• REQUIREMENT
Read the records and gather each line that includes "camera".

Stored data entries
[Start of Attachment]
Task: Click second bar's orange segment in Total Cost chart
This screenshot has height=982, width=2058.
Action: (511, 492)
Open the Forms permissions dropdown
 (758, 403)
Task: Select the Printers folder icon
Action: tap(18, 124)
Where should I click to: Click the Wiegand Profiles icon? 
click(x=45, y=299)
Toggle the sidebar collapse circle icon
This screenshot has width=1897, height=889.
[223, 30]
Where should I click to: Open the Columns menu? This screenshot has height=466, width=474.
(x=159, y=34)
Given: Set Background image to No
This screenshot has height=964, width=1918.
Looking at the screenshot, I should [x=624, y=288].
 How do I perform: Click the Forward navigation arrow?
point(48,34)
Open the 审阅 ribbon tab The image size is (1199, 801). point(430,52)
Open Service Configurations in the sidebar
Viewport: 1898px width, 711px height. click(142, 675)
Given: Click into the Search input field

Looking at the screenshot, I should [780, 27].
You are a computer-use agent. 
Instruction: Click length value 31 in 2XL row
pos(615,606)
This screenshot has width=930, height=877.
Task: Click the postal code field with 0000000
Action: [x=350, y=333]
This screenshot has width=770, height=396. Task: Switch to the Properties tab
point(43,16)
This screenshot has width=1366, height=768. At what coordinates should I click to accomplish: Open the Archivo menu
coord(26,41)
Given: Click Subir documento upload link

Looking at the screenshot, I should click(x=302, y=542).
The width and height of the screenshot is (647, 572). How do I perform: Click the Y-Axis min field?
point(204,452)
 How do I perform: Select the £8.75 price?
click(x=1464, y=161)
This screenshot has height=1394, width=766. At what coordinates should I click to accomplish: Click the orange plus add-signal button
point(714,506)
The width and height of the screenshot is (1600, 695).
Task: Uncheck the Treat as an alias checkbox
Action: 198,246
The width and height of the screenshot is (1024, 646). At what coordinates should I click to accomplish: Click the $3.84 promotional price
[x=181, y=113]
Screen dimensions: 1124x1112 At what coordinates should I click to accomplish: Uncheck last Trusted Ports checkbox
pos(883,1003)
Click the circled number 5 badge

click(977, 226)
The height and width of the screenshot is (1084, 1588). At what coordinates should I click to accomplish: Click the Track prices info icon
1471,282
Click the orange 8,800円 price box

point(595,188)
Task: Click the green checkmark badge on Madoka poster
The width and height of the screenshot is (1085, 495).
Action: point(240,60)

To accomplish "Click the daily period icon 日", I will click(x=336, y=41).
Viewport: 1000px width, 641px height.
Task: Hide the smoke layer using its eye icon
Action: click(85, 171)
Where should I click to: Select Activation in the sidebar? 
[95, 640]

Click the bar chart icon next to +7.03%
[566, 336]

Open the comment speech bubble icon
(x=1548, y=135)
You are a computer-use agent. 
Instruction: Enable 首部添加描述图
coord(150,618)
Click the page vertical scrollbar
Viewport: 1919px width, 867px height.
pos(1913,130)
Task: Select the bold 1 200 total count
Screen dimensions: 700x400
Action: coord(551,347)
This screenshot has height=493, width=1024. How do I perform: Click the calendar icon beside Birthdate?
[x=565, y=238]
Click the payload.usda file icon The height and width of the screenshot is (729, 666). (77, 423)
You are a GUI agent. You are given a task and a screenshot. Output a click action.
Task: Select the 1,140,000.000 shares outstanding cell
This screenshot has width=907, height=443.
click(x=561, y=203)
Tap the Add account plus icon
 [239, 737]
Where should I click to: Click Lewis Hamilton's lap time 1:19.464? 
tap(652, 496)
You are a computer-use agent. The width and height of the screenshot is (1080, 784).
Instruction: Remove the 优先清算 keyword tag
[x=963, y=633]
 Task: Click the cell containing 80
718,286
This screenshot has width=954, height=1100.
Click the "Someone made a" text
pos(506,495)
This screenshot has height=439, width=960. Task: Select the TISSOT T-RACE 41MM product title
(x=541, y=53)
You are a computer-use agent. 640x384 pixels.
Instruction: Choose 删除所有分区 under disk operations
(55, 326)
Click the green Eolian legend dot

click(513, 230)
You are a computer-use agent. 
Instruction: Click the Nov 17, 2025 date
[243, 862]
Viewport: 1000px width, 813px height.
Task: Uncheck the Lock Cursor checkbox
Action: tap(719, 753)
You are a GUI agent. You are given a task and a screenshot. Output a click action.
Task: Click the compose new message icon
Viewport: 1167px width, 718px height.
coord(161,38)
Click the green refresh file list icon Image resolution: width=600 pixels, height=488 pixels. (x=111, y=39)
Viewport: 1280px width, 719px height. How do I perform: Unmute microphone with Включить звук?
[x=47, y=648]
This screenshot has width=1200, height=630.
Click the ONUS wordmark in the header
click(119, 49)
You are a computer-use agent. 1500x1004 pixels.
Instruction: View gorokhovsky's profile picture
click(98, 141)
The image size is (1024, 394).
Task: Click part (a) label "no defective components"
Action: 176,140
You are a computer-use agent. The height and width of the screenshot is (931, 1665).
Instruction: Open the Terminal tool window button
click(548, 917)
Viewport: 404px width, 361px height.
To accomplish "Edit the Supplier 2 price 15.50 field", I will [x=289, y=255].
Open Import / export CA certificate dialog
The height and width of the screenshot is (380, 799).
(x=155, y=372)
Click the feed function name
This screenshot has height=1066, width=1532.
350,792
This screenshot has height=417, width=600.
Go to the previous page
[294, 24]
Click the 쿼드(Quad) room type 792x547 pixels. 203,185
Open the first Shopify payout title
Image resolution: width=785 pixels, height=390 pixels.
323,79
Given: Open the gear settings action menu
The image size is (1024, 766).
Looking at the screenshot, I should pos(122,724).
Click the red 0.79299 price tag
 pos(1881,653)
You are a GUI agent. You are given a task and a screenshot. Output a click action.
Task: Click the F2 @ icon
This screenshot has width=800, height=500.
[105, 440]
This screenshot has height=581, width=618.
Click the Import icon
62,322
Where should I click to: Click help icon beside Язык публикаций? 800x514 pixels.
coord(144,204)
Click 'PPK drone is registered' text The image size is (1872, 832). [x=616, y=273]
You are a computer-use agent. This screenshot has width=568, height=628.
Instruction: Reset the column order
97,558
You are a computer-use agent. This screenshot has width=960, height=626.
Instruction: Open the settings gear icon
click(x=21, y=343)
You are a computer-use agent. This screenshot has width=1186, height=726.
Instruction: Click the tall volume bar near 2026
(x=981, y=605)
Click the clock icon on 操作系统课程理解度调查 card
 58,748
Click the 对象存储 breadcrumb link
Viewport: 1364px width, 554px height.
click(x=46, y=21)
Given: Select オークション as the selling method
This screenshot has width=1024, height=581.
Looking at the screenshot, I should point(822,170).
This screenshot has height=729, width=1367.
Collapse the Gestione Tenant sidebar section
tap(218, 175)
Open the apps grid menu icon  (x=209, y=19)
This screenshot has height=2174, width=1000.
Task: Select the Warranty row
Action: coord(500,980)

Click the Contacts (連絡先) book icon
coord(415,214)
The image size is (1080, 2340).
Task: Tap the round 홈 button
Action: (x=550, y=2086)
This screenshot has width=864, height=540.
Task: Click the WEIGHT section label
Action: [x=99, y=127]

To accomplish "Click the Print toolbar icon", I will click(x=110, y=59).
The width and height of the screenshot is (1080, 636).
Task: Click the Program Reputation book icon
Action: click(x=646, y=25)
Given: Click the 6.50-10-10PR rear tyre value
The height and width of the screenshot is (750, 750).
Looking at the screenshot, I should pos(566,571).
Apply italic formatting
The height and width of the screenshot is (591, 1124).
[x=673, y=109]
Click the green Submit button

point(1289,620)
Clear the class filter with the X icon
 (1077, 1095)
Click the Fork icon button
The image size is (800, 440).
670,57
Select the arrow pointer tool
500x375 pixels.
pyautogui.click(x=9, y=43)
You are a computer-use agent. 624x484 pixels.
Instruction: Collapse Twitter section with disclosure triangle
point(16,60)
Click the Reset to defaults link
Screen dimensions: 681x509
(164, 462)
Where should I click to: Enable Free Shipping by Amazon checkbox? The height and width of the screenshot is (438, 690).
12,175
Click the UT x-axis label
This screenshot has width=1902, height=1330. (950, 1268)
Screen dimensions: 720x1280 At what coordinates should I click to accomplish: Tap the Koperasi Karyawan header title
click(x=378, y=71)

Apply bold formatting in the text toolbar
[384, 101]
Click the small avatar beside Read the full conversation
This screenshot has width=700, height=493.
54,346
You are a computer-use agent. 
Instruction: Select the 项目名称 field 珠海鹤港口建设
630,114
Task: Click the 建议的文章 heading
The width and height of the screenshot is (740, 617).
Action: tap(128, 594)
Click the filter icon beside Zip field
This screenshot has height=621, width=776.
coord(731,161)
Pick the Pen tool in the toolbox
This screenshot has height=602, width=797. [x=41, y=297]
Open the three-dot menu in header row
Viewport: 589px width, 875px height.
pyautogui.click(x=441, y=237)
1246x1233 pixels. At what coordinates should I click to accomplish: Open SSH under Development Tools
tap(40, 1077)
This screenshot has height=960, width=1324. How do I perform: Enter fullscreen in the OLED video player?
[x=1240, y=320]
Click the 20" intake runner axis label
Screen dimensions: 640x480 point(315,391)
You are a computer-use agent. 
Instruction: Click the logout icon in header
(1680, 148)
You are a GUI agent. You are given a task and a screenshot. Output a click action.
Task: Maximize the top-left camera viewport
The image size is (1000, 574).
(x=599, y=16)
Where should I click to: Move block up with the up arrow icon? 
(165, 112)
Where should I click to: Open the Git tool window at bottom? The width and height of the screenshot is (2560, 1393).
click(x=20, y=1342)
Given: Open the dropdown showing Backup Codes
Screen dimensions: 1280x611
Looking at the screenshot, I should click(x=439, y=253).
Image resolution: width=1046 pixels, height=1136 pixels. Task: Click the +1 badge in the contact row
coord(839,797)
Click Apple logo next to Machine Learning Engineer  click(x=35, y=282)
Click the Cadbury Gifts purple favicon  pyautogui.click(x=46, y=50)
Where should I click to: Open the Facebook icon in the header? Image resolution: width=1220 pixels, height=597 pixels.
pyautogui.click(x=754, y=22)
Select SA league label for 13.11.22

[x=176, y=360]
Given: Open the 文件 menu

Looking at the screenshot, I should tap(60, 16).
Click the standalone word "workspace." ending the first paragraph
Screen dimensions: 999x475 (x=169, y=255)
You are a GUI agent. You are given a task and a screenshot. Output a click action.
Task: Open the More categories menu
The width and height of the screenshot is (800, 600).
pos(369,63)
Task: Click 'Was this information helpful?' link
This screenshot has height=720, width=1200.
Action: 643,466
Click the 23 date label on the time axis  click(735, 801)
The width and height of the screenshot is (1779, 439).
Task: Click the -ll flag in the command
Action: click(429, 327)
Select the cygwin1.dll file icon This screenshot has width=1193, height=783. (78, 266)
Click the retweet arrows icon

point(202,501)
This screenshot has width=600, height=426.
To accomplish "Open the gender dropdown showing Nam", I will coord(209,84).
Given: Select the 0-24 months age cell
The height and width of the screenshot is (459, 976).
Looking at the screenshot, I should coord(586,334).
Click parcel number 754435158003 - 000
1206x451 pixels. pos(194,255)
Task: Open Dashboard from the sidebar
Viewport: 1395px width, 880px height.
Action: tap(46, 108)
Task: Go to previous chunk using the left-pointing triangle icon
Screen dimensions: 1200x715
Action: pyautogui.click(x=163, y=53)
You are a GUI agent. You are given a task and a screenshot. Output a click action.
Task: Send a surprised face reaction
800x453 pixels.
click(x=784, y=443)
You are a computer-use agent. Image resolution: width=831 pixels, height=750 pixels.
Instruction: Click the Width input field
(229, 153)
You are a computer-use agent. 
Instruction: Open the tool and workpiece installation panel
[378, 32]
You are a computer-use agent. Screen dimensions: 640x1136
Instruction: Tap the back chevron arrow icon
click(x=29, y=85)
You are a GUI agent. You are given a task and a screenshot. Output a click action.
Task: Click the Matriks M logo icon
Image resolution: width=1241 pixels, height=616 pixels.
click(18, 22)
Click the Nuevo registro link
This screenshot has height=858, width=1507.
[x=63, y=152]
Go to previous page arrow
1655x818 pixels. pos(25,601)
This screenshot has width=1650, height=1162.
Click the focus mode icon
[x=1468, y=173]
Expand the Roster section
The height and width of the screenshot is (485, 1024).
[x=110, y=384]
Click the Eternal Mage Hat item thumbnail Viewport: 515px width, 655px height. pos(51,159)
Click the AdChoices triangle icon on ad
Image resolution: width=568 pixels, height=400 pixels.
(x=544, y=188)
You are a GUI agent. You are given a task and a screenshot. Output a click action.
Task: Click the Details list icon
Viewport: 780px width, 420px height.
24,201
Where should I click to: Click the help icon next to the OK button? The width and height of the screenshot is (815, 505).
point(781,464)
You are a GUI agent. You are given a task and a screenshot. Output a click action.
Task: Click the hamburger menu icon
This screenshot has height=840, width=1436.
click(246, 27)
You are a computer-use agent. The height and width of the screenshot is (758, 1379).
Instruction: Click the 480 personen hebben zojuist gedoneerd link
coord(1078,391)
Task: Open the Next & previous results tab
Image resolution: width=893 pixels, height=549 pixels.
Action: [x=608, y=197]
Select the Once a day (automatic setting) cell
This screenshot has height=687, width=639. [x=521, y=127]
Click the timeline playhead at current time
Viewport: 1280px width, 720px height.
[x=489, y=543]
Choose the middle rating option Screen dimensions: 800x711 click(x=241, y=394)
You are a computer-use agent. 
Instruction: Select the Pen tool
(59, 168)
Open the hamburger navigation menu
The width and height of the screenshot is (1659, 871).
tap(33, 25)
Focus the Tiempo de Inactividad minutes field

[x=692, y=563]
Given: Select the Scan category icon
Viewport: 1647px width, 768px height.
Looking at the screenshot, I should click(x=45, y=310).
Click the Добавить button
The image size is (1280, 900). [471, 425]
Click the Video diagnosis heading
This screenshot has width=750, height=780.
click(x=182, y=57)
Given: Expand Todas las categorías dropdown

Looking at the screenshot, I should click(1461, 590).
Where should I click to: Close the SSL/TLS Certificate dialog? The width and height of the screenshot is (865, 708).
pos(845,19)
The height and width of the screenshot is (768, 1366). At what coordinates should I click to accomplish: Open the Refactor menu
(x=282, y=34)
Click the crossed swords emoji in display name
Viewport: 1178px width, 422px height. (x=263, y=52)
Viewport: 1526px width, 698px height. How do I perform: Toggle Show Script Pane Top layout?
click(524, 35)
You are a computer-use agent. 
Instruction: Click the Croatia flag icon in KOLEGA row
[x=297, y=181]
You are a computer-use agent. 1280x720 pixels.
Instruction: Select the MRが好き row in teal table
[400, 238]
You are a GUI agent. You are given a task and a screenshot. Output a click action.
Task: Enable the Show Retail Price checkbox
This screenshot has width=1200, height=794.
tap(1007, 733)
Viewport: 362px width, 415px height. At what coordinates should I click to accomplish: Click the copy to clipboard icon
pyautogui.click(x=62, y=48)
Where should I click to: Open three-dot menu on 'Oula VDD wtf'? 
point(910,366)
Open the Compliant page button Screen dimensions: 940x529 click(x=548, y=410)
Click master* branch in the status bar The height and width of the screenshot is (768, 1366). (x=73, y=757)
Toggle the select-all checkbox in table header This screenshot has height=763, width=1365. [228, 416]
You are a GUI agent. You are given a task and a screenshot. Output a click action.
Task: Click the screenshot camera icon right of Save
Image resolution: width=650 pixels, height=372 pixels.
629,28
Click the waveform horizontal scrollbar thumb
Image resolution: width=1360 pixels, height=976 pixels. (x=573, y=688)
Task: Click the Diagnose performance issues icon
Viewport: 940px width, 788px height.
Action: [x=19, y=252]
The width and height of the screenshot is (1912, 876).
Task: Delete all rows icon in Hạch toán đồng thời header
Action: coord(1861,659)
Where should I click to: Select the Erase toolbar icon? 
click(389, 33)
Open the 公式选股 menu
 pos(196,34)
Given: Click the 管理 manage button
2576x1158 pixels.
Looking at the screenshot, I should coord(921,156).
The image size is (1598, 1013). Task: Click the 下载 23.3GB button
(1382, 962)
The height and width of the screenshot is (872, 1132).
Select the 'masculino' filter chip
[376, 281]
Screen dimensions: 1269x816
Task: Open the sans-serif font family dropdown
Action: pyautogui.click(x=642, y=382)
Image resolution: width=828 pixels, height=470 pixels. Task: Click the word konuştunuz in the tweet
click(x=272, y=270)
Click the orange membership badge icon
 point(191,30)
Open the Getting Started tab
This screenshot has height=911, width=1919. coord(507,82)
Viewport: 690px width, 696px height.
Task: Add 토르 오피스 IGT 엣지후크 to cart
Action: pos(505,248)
[End of Attachment]
• SOLVED EXERCISE
Task: Maximize the top-left camera viewport
Task: Click the screenshot camera icon right of Save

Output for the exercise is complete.